Given the listing below, write out exactly the lines starting with the line that has "700x386 pixels." and going on through the line that has "Task: Open the 支付汇总 clock-document icon", both kept.
*** Begin section ***
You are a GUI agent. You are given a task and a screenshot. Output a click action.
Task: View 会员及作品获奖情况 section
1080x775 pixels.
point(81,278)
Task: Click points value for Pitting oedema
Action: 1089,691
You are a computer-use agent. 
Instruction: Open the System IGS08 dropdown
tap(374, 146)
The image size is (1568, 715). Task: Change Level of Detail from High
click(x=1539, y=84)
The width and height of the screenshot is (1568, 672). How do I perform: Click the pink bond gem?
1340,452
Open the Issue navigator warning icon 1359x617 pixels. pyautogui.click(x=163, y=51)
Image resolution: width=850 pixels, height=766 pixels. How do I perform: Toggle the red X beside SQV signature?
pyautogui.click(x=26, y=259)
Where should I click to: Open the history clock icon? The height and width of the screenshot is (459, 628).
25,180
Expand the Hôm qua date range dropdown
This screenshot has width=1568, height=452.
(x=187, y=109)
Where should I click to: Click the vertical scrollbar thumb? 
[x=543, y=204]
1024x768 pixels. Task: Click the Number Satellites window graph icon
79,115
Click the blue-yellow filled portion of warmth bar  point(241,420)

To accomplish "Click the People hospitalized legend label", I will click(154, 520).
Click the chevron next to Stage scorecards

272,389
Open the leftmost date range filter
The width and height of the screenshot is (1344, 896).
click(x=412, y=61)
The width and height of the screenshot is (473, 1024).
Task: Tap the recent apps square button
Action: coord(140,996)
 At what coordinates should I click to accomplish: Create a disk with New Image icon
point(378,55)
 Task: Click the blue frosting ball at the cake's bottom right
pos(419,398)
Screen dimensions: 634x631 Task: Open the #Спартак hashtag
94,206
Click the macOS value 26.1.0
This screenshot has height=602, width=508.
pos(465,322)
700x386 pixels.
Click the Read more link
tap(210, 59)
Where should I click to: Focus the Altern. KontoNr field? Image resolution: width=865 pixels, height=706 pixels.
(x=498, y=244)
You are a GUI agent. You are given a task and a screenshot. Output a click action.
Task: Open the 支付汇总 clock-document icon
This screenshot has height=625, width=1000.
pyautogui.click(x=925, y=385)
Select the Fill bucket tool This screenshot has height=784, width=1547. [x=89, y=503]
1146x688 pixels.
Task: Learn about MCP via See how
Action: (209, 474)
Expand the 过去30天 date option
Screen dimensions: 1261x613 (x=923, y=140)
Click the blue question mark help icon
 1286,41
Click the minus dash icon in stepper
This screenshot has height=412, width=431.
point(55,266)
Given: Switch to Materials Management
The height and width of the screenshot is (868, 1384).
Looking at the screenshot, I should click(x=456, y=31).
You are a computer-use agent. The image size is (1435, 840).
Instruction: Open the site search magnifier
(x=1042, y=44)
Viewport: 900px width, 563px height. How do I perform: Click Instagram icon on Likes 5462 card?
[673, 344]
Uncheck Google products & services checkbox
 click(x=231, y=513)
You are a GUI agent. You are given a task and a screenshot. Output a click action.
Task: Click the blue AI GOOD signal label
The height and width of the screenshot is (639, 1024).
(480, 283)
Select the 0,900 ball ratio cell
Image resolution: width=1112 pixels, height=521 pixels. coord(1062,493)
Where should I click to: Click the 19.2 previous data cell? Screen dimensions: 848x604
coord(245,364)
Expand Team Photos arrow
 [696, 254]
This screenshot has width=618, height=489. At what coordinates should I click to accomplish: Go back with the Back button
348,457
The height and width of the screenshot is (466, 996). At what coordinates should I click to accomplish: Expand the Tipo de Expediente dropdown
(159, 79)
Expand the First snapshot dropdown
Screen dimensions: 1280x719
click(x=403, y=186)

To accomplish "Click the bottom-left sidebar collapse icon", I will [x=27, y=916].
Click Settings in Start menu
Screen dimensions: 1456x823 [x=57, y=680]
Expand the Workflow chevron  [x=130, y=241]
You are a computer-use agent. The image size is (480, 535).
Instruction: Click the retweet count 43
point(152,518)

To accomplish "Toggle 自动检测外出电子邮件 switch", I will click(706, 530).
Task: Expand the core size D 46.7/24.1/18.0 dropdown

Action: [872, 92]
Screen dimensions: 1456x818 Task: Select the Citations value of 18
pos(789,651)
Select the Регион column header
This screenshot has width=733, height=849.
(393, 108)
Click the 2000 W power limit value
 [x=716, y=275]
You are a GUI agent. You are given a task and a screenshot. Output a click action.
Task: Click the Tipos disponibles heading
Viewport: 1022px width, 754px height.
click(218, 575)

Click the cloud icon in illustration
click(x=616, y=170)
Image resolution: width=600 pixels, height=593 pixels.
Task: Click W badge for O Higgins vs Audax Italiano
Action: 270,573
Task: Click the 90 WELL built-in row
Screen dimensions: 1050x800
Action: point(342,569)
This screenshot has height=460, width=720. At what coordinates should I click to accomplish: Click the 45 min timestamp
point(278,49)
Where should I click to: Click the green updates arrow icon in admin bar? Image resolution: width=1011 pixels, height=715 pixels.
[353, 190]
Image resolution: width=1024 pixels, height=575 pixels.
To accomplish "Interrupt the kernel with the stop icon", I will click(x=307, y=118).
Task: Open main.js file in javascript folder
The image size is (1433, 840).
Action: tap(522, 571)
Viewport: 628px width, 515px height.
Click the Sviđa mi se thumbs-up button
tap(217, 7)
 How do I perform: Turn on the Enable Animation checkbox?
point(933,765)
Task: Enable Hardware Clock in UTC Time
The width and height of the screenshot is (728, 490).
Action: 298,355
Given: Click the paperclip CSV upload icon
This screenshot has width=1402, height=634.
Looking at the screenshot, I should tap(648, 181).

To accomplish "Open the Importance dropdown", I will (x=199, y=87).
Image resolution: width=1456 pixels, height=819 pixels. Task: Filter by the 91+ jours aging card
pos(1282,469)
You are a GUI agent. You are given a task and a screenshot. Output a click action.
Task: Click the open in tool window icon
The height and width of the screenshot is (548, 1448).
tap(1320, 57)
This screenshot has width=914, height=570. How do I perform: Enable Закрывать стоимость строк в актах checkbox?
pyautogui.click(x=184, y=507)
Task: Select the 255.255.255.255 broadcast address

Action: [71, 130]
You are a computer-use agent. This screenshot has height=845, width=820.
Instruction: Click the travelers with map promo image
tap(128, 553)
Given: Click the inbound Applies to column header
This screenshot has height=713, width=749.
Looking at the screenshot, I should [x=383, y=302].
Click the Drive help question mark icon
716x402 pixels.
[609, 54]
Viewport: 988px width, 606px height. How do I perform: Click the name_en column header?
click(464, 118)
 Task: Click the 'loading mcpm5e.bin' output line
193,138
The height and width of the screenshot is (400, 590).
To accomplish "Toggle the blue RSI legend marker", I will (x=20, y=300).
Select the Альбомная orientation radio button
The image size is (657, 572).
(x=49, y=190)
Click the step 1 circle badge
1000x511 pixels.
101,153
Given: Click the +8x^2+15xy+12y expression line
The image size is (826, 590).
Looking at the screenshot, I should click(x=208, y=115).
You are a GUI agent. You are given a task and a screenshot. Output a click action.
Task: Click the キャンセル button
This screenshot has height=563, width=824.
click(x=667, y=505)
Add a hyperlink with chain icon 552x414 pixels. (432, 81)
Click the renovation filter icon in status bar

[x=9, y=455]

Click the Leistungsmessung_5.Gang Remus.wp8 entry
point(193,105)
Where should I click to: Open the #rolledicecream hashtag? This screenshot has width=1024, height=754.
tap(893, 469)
*** End section ***
**RESPONSE AREA:**
700x386 pixels.
Click the Read more link
tap(210, 59)
Where should I click to: Focus the Altern. KontoNr field? Image resolution: width=865 pixels, height=706 pixels.
(x=498, y=244)
You are a GUI agent. You are given a task and a screenshot. Output a click action.
Task: Open the 支付汇总 clock-document icon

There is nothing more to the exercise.